··· EXERCISE INPUTS ···
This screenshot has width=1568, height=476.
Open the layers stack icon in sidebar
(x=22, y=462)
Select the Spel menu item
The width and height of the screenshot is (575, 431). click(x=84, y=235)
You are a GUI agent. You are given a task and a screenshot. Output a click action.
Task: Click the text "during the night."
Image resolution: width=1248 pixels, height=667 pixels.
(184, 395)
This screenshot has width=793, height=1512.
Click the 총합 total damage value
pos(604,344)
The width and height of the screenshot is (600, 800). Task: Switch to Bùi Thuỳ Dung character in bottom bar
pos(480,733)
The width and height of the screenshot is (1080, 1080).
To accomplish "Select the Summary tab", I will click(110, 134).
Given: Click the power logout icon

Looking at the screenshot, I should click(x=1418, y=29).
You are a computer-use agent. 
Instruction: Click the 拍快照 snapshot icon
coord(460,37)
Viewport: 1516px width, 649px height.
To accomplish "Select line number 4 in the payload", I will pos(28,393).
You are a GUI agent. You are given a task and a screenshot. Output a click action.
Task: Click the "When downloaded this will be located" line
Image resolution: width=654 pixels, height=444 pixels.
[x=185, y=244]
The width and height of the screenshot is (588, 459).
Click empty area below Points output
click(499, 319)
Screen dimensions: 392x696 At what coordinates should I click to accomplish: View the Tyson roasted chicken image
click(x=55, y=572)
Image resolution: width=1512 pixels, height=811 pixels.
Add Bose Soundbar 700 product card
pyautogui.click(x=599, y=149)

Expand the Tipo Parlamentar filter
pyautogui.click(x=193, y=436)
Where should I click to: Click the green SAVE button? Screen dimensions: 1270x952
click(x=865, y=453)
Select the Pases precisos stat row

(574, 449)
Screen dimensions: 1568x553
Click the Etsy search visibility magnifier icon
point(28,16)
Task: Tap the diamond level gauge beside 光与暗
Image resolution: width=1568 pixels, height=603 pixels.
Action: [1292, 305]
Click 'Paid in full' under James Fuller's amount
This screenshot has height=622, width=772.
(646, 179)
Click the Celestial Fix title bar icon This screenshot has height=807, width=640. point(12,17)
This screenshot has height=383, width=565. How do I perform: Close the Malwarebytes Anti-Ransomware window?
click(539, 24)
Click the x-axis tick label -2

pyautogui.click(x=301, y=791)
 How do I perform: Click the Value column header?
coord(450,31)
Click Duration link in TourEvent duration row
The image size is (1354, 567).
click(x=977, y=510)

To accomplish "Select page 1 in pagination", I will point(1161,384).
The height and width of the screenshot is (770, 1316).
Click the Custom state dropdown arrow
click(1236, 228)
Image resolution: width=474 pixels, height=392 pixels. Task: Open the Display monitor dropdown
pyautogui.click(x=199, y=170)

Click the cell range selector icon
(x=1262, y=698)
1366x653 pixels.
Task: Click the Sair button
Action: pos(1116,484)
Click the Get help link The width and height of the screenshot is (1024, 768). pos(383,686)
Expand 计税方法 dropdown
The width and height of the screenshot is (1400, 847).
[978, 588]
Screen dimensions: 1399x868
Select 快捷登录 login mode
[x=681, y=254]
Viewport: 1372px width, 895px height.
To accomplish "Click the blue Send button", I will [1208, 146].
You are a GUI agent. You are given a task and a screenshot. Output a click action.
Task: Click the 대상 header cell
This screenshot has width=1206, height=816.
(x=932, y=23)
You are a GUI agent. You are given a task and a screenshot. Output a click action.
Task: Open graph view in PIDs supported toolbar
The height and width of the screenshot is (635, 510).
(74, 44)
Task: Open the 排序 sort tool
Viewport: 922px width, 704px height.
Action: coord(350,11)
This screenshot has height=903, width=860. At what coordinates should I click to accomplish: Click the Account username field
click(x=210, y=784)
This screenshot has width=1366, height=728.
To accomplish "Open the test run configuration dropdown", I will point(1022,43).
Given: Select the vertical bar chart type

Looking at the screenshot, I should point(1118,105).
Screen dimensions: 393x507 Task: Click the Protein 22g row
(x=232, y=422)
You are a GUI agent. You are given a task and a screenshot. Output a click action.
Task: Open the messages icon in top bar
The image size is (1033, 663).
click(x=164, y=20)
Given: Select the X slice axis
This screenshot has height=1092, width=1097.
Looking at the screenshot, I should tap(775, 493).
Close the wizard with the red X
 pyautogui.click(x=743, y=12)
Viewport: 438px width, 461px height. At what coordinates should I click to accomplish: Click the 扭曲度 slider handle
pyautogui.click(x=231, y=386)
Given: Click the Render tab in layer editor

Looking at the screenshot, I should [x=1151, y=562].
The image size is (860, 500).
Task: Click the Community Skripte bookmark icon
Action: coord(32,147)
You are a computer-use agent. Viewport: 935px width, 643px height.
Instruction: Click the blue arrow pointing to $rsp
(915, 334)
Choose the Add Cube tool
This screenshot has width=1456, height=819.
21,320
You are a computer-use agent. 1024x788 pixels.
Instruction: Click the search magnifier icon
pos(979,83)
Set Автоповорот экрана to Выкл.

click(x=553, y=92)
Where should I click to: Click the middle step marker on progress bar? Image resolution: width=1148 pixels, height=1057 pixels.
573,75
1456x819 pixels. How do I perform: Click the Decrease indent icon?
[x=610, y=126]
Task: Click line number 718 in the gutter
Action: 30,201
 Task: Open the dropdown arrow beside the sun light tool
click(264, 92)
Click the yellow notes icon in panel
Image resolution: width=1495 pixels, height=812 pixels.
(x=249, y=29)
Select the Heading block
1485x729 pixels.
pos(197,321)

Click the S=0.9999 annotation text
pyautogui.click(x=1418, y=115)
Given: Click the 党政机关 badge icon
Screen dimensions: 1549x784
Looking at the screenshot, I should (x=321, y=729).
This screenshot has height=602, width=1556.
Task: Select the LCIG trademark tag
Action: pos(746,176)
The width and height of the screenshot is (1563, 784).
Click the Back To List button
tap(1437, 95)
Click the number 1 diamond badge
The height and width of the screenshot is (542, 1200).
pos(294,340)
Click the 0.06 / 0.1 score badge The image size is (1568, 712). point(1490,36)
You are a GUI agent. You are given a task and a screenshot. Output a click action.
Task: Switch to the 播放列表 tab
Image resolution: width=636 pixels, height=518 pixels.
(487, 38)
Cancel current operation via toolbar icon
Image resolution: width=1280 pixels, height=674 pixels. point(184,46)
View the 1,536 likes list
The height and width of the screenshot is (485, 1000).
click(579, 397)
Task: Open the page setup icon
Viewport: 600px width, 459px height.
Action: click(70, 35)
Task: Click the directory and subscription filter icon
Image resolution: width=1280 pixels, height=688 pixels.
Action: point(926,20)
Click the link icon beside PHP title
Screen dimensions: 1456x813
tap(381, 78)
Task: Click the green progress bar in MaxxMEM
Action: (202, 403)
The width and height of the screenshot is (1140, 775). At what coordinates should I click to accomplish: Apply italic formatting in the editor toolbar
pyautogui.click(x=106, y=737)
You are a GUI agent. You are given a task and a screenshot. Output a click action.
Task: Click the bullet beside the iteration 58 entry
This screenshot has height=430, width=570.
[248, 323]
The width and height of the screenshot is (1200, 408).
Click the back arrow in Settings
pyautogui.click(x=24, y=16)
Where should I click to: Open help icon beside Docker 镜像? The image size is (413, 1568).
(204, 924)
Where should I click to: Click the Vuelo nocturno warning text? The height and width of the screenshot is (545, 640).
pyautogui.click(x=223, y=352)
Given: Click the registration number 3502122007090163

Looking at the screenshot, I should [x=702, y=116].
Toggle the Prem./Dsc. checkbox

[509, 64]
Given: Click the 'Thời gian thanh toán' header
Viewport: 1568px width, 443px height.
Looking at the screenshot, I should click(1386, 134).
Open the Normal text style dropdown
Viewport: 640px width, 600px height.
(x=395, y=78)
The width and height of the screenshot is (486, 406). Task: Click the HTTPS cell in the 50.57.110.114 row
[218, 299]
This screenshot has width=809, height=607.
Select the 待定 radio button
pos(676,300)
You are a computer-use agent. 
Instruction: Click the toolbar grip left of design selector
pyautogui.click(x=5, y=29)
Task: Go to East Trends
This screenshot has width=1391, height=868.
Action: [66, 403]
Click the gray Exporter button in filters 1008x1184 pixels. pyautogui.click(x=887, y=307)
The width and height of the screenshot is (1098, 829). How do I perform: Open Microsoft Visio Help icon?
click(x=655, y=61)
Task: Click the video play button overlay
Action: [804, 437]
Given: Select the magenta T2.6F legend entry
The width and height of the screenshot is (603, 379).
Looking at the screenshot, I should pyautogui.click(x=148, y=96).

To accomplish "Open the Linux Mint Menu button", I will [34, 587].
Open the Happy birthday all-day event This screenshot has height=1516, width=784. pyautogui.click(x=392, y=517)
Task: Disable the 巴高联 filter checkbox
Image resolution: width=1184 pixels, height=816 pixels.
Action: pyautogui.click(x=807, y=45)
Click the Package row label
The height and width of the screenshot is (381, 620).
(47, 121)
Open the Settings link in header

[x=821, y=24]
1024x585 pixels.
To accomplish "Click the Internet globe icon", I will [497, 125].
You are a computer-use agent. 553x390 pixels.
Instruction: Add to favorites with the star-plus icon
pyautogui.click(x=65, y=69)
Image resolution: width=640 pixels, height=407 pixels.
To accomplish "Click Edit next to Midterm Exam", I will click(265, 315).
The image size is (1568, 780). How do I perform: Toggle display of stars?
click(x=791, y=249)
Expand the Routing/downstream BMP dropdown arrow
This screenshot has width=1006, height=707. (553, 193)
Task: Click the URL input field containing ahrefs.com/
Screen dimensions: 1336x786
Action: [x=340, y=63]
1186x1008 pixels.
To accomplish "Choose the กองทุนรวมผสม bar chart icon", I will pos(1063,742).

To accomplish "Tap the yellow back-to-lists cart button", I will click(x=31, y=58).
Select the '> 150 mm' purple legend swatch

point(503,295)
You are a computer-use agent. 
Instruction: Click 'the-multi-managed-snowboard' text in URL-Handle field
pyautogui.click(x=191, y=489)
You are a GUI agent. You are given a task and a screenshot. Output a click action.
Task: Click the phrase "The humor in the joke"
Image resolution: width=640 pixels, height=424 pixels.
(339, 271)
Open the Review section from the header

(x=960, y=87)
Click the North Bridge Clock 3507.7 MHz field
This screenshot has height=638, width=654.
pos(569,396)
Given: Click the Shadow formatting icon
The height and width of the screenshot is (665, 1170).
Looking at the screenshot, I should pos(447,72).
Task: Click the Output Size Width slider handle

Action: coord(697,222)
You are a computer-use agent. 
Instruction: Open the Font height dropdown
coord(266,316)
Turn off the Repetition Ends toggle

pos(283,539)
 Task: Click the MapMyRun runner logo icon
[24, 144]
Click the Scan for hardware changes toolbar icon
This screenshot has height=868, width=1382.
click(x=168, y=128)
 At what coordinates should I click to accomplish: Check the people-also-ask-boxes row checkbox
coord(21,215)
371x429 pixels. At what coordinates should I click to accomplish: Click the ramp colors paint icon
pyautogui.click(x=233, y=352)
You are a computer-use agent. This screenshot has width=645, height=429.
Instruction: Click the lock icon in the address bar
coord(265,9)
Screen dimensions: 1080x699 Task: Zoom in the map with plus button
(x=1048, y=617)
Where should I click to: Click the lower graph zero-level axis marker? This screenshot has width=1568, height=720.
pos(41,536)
···
DESCRIPTION OF THE TASK:
Match on "page" and copy out every line of the entries that contains it.

ANSWER TO THE EXERCISE:
To accomplish "Select page 1 in pagination", I will point(1161,384).
Task: Open the page setup icon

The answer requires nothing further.